É uma tradição de longa data nas comunidades judaicas em todo o mundo contratar cantores para os serviços das Grandes Festas, muitas vezes acompanhados por coros para engajar, inspirar e entreter as multidões que frequentam a sinagoga. Se a apresentação musical é associada a um rabino que sabe como contar uma boa piada ou trazer lágrimas aos olhos, então o sucesso é ainda maior.
Uma comovente parábola do Baal Shem Tov sobre este fenômeno do “cantor” e “rabino” pode nos fazer refletir.
Certa vez, muito tempo atrás, o leão ficou furioso com todos os outros animais da selva. Como o leão é o “rei da vida animal”, o mais poderoso, sua ira assustou bastante os outros animais.
“O que devemos fazer?” murmuraram os animais numa reunião convocada às pressas. “Se o leão deixar escapar sua fúria, estamos todos mortos.”
“Nada de preocupações,” foram as palavras da raposa, conhecida como o mais esperto dos bichos. “Nos reservatórios do meu cérebro estão estocadas 300 histórias. Quando eu as apresentar ao leão, seu humor será transformado.”
Os animais alegremente iniciaram uma marcha rumo à casa do leão, onde a raposa o acalmaria, restaurando o amigável relacionamento entre o leão e seus súditos.
Durante a jornada, a raposa de repente voltou-se para um dos animais e disse: “Sabe, eu esqueci 100 das minhas histórias divertidas.”
Boatos sobre o lapso de memória da raposa se espalharam imediatamente. Muitos animais ficaram preocupados, mas logo chegou a voz pacificadora do Sr. Urso.
“Não se preocupem,” disse ele. “Duzentas historietas de uma raposa inteligente são mais que suficientes para fazer aquele leão arrogante rolar de rir e se deliciar.”
Pouco tempo depois, a Sra. Raposa voltou-se para outro colega. “Esqueci mais 100 das minhas anedotas,” lamentou-se ela.
O temor dos animais aumentou, mas logo chegou a voz calmante do cervo. “Não se preocupem,” proclamou ele. “Uma centena de histórias da raposa darão conta de captar a imaginação do nosso rei.”
Momentos depois, centenas de milhares de animais estavam na toca do leão. Este se levantou em toda sua glória e lançou um olhar feroz para os súditos, o que lhes provocou tremores.
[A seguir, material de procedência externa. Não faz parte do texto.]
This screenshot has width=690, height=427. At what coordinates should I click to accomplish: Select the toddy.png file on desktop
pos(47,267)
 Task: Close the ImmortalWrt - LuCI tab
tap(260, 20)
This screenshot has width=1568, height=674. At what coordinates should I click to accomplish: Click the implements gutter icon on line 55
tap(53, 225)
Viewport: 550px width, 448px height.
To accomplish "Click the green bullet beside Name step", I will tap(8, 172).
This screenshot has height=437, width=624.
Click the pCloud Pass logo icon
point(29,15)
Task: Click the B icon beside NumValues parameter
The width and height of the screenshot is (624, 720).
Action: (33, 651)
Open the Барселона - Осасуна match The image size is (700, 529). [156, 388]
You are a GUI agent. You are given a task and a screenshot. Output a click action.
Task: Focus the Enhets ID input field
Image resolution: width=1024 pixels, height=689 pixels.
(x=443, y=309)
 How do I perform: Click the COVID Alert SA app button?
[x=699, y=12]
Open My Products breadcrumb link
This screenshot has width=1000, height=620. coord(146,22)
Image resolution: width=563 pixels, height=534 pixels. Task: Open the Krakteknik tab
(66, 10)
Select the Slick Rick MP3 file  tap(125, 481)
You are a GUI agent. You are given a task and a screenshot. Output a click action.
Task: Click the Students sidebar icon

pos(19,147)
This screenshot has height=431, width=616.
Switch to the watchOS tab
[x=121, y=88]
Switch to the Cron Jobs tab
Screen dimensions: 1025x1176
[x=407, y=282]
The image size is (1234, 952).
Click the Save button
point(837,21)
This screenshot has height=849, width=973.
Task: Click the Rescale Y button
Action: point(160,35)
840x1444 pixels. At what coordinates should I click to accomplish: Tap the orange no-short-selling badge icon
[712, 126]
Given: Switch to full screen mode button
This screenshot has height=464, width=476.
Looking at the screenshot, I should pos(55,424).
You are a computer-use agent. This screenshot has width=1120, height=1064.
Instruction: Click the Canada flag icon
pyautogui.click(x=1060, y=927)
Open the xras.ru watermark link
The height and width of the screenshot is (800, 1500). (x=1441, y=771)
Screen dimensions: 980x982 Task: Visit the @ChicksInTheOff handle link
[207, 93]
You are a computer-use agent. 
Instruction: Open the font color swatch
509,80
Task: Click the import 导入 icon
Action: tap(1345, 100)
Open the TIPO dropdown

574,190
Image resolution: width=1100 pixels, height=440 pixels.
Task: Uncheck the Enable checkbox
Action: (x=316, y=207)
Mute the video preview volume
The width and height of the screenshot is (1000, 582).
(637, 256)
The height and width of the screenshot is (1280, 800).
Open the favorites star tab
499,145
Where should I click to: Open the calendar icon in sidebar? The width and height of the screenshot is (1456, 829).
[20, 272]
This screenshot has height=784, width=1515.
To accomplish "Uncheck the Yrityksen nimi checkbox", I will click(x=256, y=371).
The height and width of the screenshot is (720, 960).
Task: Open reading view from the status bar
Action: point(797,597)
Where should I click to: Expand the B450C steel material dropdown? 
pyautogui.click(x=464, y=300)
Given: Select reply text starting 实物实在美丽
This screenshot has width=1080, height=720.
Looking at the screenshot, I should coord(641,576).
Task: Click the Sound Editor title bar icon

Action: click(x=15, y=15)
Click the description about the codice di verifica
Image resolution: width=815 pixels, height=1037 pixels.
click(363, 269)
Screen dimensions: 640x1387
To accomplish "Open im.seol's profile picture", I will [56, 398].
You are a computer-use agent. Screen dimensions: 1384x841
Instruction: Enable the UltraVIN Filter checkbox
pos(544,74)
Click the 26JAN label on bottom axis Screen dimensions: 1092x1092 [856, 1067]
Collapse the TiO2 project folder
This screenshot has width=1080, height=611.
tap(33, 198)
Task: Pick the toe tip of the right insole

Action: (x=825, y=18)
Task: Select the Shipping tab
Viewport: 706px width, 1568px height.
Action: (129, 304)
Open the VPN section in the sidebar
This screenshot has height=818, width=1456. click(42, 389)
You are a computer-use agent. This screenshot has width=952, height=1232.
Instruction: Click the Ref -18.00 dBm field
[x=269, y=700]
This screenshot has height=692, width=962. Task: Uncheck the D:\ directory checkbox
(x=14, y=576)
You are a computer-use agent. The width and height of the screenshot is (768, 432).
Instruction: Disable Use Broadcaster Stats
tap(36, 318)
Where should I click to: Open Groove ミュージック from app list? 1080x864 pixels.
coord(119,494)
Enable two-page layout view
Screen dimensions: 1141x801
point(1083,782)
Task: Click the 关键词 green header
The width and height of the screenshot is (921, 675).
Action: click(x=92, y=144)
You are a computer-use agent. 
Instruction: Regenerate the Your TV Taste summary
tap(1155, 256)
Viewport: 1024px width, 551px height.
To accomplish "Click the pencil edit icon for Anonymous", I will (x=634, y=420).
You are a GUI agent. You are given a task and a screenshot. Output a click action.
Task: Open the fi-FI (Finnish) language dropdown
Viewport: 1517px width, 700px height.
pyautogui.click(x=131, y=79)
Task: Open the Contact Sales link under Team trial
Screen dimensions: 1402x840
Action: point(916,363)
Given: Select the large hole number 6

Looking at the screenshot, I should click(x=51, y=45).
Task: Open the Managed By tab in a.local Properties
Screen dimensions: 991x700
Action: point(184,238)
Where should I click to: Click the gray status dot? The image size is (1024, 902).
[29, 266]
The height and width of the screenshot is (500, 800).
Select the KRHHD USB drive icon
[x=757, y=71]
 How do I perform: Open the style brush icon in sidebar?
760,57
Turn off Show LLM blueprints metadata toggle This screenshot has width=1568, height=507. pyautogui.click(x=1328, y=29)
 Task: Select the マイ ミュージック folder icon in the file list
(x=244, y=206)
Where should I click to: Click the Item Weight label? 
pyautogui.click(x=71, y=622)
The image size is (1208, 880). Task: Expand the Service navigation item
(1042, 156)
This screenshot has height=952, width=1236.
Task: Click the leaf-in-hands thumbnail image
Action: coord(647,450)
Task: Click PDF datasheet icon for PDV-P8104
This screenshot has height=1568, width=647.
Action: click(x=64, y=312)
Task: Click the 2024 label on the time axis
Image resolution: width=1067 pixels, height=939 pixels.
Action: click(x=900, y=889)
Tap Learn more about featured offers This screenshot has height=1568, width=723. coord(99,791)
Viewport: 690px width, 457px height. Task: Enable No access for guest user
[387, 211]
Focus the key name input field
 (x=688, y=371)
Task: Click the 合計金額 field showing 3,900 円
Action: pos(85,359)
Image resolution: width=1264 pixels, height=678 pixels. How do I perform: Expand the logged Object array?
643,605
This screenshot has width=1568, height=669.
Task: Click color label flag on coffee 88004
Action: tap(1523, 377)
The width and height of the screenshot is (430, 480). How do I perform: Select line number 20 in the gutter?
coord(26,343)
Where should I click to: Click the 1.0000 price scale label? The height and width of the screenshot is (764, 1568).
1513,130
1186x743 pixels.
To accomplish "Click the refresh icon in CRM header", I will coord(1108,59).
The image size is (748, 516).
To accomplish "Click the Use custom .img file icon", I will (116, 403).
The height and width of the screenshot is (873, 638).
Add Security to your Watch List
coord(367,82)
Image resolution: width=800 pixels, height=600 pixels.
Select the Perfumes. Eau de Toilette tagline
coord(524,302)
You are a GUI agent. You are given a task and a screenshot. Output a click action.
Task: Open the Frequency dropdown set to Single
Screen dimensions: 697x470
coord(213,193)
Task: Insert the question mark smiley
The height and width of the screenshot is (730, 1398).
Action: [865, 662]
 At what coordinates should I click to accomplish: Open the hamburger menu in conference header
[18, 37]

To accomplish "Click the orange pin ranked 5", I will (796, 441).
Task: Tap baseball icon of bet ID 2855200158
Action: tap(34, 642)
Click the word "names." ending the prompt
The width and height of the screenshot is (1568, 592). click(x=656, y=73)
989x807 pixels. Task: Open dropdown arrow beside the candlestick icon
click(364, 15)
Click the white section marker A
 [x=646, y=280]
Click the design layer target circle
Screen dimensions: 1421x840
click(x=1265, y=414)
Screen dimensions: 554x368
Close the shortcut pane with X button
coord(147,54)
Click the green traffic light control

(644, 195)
Com expectativa, todos os animais olharam para sua esperta representante, a raposa, para que esta se aproximasse do leão e cumprisse a grande missão de fazer as pazes.
Naquele exato momento, a raposa voltou-se aos animais e confessou: “Desculpem, mas esqueci minhas últimas 100 histórias. Não tenho mais nada para contar ao rei.”
Os animais entraram em pânico. “Você nos enganou por completo. O que faremos agora?”
“Meu trabalho,” respondeu calmamente a raposa, “foi persuadir vocês a viajar até a morada do leão. Cumpri a minha missão. Vocês estão aqui. Agora, cabe a cada um de vocês usar a própria voz e reabilitar seu relacionamento pessoal com o rei.”
Essa história, concluiu o Baal Shem Tov, ilustra um problema comum n a religião institucionalizada. Vamos à sinagoga em Yom Kipur, ou em qualquer outra época do ano, e confiamos nas “raposas” – os cantores e os rabinos – para serem nossos representantes perante o Rei dos Reis.
Porém, mais cedo ou mais tarde, cada um de nós deve descobrir sua voz única, sua paixão e espírito interiores, e falar com D’us usando aquela voz única.
A função dos cantores e rabinos é persuadir e inspirar as pessoas a deixarem os limites do próprio ego e embarcarem numa jornada na direção de algo muito mais profundo e verdadeiro. Porém cada um de nós deve entrar sozinho no espaço de D’us.
Portanto, neste Yom Kipur, não confie nas raposas. Fale diretamente com D’us. Com suas próprias palavras, com sua própria alma.